Question

For the function defined explicitly by $$y=\sqrt[3]{x^{2}-1}$$, define it implicitly by an equation without square roots and with zero on the right-hand side.

Answer

**step1** Understanding the given relationship

We are given an equation that shows how the value of 'y' is determined by 'x'. Specifically, 'y' is equal to the cube root of the expression $$(x^2 - 1)$$. This means that if we multiply 'y' by itself three times (which is written as $$y^3$$), we would get the expression $$(x^2 - 1)$$. This is the inverse relationship to the cube root.
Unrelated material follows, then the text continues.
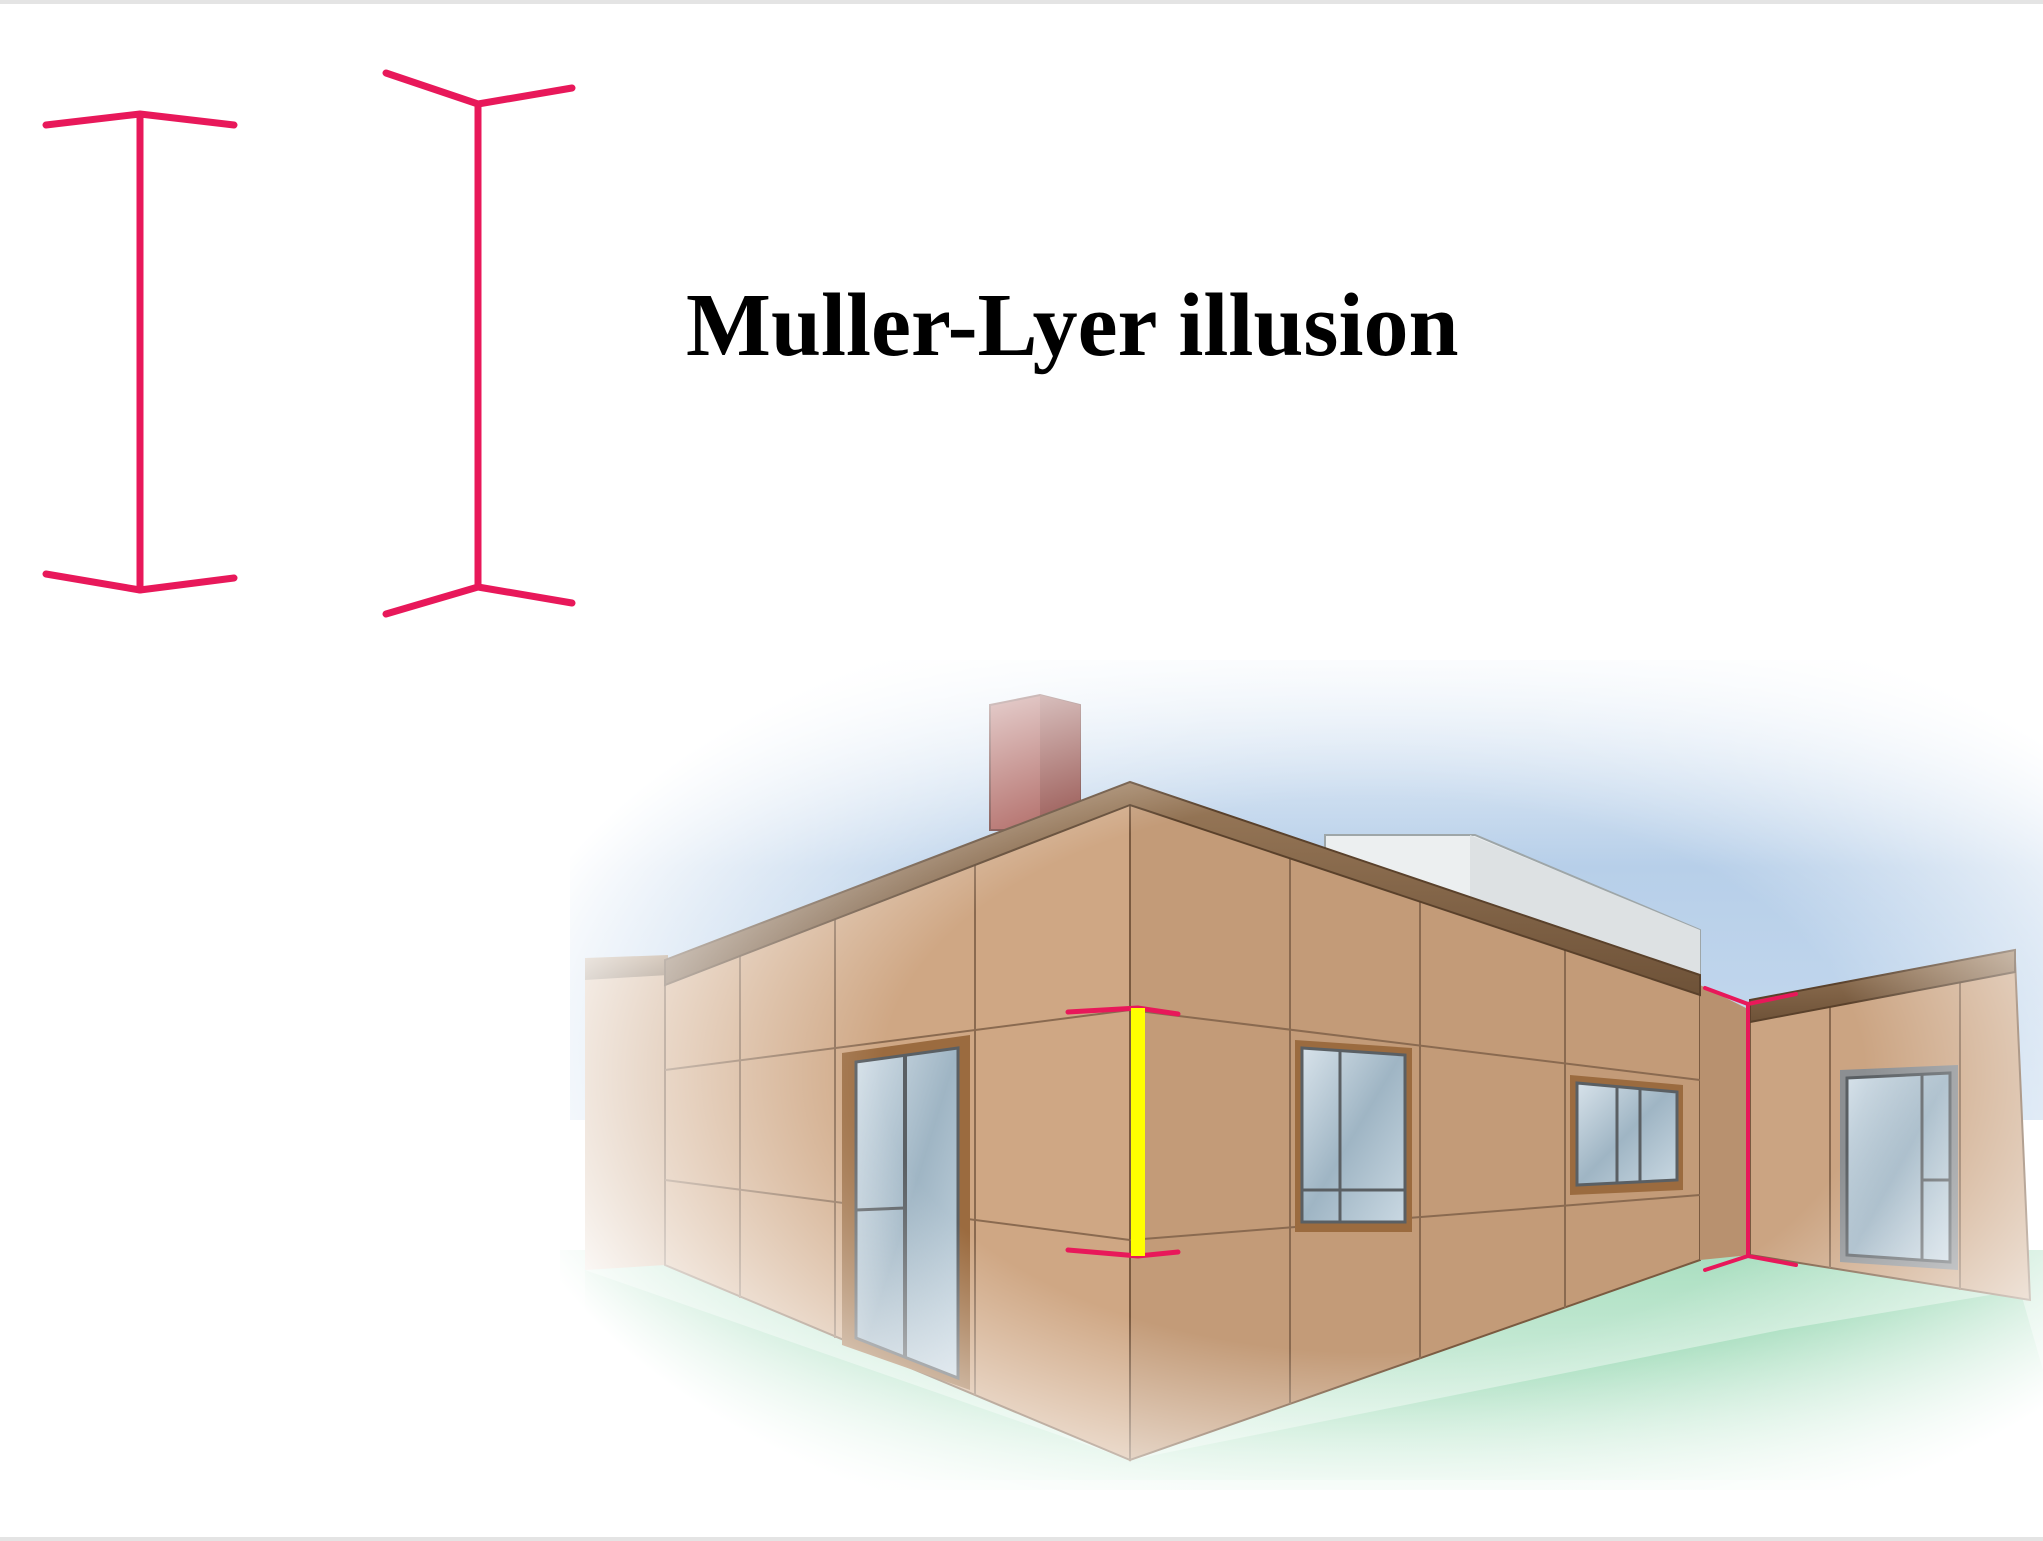  I want to click on arrow-right-figure, so click(479, 344).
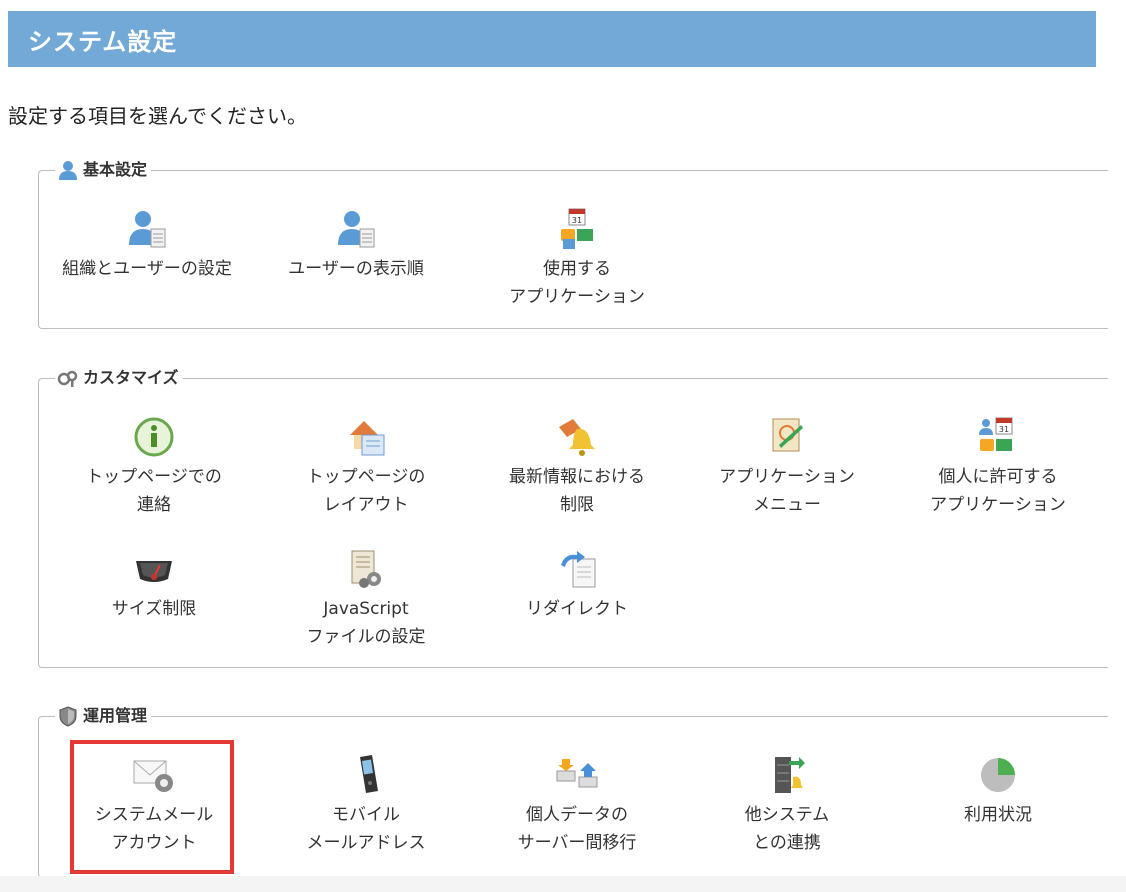  What do you see at coordinates (552, 39) in the screenshot?
I see `header-bar: システム設定` at bounding box center [552, 39].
**step2** Eliminating the cube root

To remove the cube root from the right side of the equation, we perform the inverse operation, which is cubing both sides of the equation. Cubing a number means multiplying it by itself three times.
So, if our original equation is $$y = \sqrt[3]{x^2 - 1}$$, we will cube 'y' on the left side and cube the entire expression on the right side:
$$y^3 = (\sqrt[3]{x^2 - 1})^3$$
When we cube a cube root, they cancel each other out. So, the right side simply becomes $$(x^2 - 1)$$.
This gives us the new equation:
$$y^3 = x^2 - 1$$

**step3** Rearranging the equation to have zero on the right-hand side

The problem asks for an equation where all terms are on one side, and the other side is zero. Currently, we have $$x^2 - 1$$ on the right-hand side. To make the right side zero, we need to move these terms to the left side of the equation.
When we move a term from one side of an equation to the other, we change its sign.
First, let's move the $$x^2$$ term. Since it is positive on the right, it becomes negative when moved to the left:
$$y^3 - x^2 = -1$$
Next, let's move the $$-1$$ term. Since it is negative on the right, it becomes positive when moved to the left:
$$y^3 - x^2 + 1 = 0$$
Now, we have successfully defined the function implicitly with no roots and with zero on the right-hand side.